Stochastic modeling of car cabin acoustics with application to personal sound zone systems

Personal sound zone (PSZ) systems aim to provide personalized and individual listening experiences to groups of people who share a common environment. This is achieved through proper control of the sound field, performed via advanced digital signal processing of the audio signals emitted by a set of loudspeakers. Reliable and realistic performance estimation of PSZ systems requires numerous time-consuming measurements of the acoustic responses in the considered environment. In this paper, a measurement campaign of the acoustic responses in a segment-C car cabin was carried out to characterize sound propagation inside such an environment. Based on this, stochastic models are proposed, formulated as additive perturbations of a limited set of measured acoustic responses and aimed at generating several additional responses with characteristics similar to those measured. In particular, we consider models with independent and identically distributed (IID) samples as well as models encompassing correlated samples.
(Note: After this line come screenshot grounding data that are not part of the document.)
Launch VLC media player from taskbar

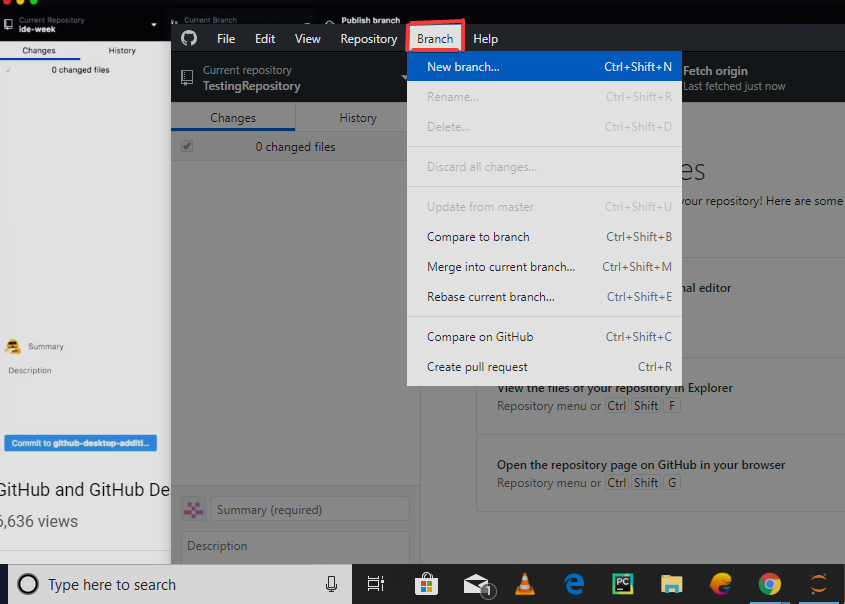(x=524, y=584)
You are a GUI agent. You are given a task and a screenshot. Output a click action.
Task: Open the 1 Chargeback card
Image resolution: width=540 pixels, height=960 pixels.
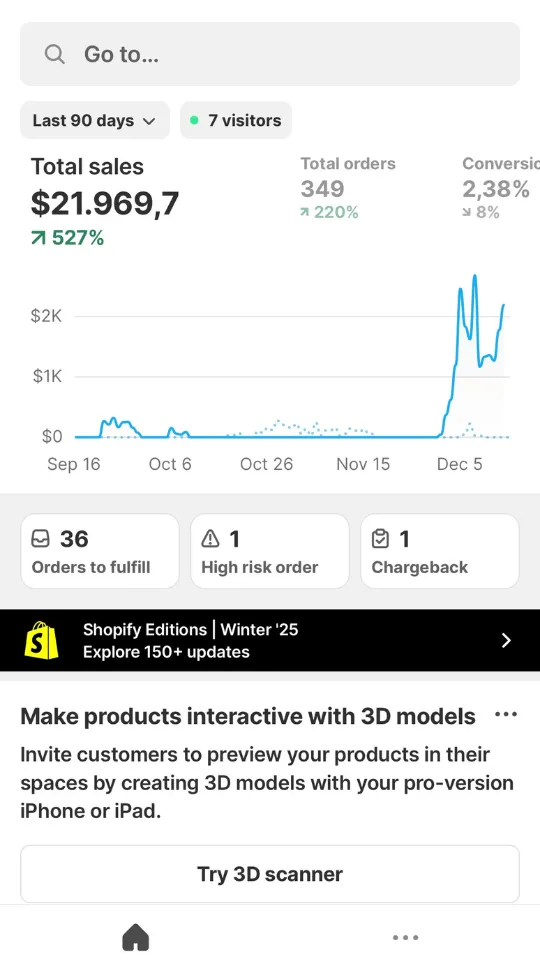[440, 551]
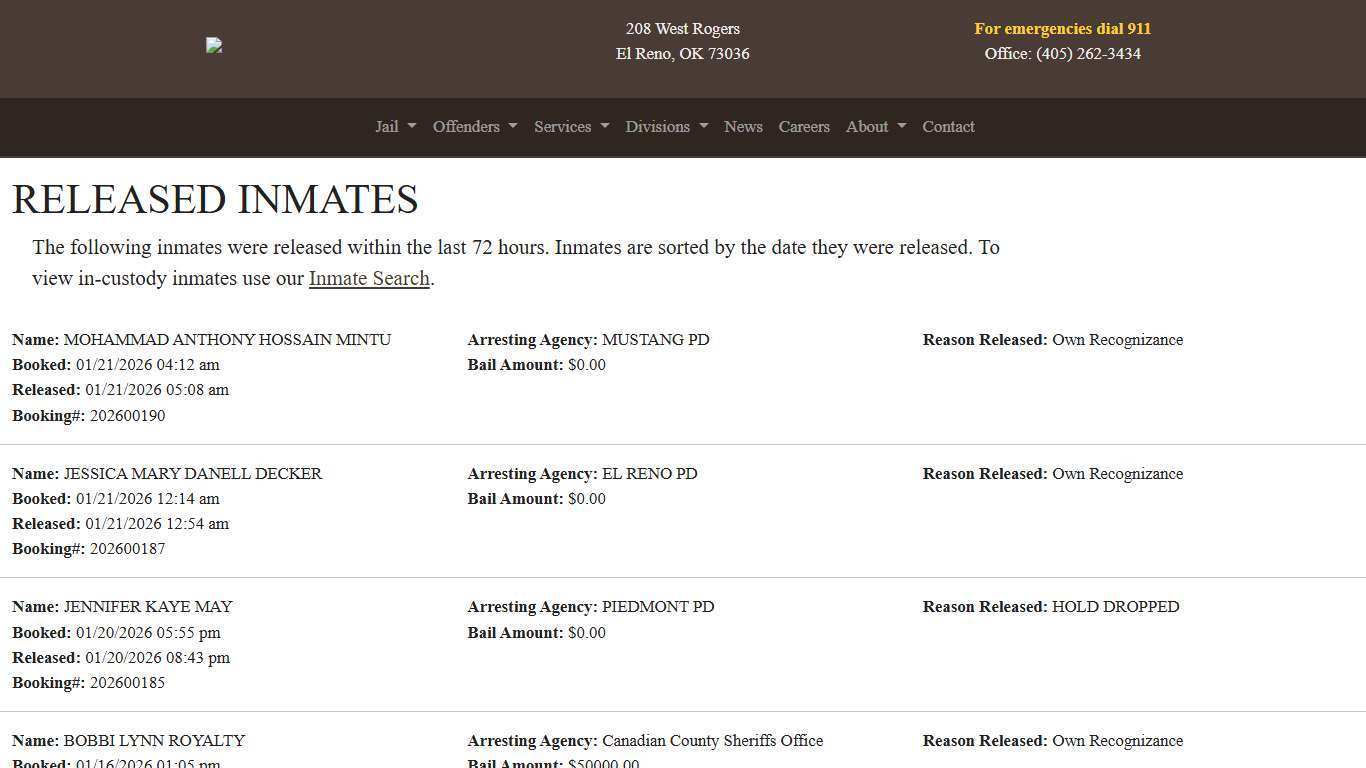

The performance estimated with the acoustic responses generated by the proposed models is assessed in terms of the acoustic contrast (AC) and compared with that estimated with acoustic responses directly measured in the vehicle. Moreover, to account for the sound perception of the human ear, the short-time objective intelligibility (STOI) is also analyzed by means of numerical simulations. The results show that with just a few measurements and simple adjustments to the few parameters of the proposed stochastic models, it is possible to obtain a good prediction of AC without the need for numerous repeated measurements. Furthermore, the listening tests and the predicted STOI performance also highlight that the proposed correlated models are able to generate realistic acoustic responses.